Chevie’s fever dream of a life goal was to establish the Aryan Peoples Republic, a polygamous, all-white nation in the Pacific Northwest.

Of the two, Chevie was the more violent and was, according to the Southern Poverty Law Center, which tracks hate groups and hate crimes across the country, “tied to more acts of domestic terrorism than any other right-wing extremist arrested in the United States” between 1988 and 1998.

The most gruesome of Chevie Kehoe’s crimes — and the one for which he was convicted and is serving a life sentence in federal prison — was the 1996 robbery and triple murder of gun dealer William Mueller, his wife, Nancy, and her eight-year-old daughter, Sarah Powell. Kehoe and his accomplice, Daniel Lewis Lee, bound, suffocated, and threw the victims into the Illinois Bayou, near Russellville, Arkansas.

A more complete account of Chevie Kehoe’s life and crimes, “Trail of Death Follows White Supremacist Gang Led by Chevie Kehoe,” was published in the 1998 fall issue of the Southern Poverty Law Center’s “Intelligence Report,” and is available online.

As the SPLC article points out, Chevie and Cheyne might have escaped justice had Cheyne not become so frightened of his brother, who had allegedly spoken of killing his own wife and parents, that he turned himself in to Colvile, Washington, authorities and provided a map the FBI used to find Chevie.

What I’m left to wonder is how anti-government, white nationalist doctrines and the mayhem they inspire, endemic to the fringiest fringe of the American far right years ago, have become mainstream, or so close to it, it’s a distinction without a difference.

Let’s get to it. The January 6, 2021 attack on the U.S. Capitol was no more “legitimate political discourse” — as the Republican National Committee recently and ridiculously framed it — than the Kehoe brothers’ shootout was a legitimate redress of grievances. Both were acts of violence against the government and its duly sworn law enforcement officers and punishable by law.

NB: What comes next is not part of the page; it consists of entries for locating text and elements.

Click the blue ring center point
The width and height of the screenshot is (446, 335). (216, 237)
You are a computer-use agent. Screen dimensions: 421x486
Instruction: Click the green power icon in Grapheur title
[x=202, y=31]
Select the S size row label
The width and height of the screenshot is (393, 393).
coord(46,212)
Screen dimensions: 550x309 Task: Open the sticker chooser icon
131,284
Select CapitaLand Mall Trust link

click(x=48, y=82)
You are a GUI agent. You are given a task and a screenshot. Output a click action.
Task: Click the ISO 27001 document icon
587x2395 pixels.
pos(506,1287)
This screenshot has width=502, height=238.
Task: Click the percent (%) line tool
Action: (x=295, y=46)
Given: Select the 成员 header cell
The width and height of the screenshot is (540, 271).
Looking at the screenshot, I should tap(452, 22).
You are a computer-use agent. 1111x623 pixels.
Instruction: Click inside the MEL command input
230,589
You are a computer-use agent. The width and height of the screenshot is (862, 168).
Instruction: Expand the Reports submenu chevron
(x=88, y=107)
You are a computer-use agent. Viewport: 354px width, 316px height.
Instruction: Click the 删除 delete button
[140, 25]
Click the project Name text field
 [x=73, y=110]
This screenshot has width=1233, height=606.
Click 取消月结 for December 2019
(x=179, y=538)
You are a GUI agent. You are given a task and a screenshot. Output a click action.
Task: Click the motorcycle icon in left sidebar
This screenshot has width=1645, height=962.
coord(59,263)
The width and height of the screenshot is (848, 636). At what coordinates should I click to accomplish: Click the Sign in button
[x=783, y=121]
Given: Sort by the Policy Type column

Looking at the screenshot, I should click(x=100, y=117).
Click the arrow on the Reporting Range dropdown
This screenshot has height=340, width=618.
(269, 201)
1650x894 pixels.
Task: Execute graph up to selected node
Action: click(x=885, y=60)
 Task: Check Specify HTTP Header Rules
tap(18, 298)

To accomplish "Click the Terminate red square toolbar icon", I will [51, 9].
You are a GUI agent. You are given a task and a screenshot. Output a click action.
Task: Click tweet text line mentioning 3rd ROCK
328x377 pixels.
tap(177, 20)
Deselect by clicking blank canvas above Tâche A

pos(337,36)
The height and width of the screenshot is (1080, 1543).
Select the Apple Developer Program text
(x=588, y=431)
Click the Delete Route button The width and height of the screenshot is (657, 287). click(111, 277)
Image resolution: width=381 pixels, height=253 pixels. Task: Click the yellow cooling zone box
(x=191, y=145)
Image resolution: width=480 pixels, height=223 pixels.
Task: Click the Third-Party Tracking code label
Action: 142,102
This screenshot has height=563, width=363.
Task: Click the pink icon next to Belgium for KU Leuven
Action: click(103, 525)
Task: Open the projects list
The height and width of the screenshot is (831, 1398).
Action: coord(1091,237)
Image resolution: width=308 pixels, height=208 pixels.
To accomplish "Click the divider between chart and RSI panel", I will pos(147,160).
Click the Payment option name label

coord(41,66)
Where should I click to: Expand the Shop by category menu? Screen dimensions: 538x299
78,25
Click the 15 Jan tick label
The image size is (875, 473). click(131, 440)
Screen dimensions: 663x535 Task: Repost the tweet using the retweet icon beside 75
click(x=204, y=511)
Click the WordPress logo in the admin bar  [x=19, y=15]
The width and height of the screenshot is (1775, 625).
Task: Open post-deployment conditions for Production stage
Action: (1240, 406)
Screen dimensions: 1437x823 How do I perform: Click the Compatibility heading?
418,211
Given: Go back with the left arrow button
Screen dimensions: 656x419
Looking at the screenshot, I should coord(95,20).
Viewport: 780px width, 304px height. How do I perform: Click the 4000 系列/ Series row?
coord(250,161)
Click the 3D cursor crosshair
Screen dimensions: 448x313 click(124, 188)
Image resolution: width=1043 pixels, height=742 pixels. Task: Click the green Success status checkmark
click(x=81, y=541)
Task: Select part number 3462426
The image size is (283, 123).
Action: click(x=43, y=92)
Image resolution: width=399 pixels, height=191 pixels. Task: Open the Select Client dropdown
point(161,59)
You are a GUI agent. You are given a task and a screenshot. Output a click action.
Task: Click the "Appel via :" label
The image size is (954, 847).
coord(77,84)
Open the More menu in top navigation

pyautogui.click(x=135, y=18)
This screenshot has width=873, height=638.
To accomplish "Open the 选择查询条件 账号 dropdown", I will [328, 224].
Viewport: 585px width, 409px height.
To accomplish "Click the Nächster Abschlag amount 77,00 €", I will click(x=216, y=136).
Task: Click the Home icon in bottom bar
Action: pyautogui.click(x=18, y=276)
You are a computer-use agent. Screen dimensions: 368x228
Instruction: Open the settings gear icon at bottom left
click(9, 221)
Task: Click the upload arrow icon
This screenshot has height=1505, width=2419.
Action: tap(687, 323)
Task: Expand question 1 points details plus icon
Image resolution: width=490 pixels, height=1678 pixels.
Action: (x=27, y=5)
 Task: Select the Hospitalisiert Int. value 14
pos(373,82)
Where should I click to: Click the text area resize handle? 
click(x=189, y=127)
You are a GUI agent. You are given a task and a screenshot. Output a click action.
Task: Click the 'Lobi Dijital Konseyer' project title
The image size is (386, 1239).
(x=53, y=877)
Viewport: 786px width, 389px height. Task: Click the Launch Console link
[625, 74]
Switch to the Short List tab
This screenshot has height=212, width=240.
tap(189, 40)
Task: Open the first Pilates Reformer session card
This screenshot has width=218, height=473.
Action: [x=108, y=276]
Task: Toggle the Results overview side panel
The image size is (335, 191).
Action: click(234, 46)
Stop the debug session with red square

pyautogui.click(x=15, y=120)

Hate groups — some well known, like the Proud Boys, Oath Keepers, and Three Percenters — and lower profile, homegrown seditionist militias from all over with varying neo-fascist propensities, helped stage and carry out the J6 insurrection, injuring more than 140 Capitol and D.C. police, terrorizing Senate and House members and staff, and causing millions of dollars in damage to the building.

To call the J6 mob patriots, to say the insurrection could have been worse, or to believe the country can move on without holding those responsible to account, is tantamount to giving the Kehoes honorary keys to the city instead of their day in court.

In a Southwest Ohio hometown or the nation’s capital, social order demands adherence to the rule of law.

Mary Thomas Watts lives and writes in Wilmington.